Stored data
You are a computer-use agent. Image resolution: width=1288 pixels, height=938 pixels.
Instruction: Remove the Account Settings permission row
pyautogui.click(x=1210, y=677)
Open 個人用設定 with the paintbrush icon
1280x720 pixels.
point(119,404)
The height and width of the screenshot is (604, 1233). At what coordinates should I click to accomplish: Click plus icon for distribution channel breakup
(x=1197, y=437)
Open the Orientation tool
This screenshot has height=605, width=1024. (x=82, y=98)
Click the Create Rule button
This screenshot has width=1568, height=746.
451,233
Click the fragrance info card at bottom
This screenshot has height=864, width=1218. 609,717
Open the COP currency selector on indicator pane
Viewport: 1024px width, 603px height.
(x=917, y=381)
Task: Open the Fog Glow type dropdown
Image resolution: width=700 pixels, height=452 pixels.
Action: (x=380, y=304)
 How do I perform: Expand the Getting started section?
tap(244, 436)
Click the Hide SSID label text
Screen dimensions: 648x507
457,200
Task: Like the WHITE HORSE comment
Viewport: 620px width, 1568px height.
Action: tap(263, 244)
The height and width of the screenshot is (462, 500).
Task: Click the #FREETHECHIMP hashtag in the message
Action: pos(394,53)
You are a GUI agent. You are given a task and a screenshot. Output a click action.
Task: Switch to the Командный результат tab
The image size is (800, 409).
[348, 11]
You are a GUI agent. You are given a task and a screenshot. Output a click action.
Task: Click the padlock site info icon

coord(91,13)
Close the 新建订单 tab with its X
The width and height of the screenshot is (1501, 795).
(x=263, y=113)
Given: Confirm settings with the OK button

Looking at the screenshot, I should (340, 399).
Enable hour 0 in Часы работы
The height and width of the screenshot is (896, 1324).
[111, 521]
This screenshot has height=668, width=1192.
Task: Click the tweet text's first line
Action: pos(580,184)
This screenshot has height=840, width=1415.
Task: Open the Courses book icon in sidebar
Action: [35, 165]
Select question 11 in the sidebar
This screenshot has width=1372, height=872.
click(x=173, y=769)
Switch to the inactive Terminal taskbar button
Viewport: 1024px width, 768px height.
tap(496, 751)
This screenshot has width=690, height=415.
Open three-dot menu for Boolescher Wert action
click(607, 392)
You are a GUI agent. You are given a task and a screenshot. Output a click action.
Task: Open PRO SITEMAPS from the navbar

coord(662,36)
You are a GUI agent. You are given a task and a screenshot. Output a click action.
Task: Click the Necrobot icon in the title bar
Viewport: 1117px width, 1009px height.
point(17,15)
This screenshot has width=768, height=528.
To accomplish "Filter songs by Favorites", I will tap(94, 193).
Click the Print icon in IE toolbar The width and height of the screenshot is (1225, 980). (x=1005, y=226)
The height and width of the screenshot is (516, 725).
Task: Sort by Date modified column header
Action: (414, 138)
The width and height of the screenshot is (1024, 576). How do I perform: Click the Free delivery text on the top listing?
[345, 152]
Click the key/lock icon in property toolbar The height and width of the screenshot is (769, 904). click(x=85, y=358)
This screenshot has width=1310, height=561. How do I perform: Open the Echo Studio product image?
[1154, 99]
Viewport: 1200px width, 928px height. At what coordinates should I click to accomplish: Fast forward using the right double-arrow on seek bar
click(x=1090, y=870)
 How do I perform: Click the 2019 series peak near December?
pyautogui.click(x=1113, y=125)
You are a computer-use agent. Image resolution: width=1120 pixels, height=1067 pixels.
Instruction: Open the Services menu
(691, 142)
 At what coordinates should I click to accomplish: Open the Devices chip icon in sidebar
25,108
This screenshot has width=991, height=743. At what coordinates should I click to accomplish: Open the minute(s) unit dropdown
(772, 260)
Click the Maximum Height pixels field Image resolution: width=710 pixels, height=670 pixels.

■ **What needs to be done**
Answer with nothing but the count of lines in the entries that hold the word "computer".

■ **Response to the task**
2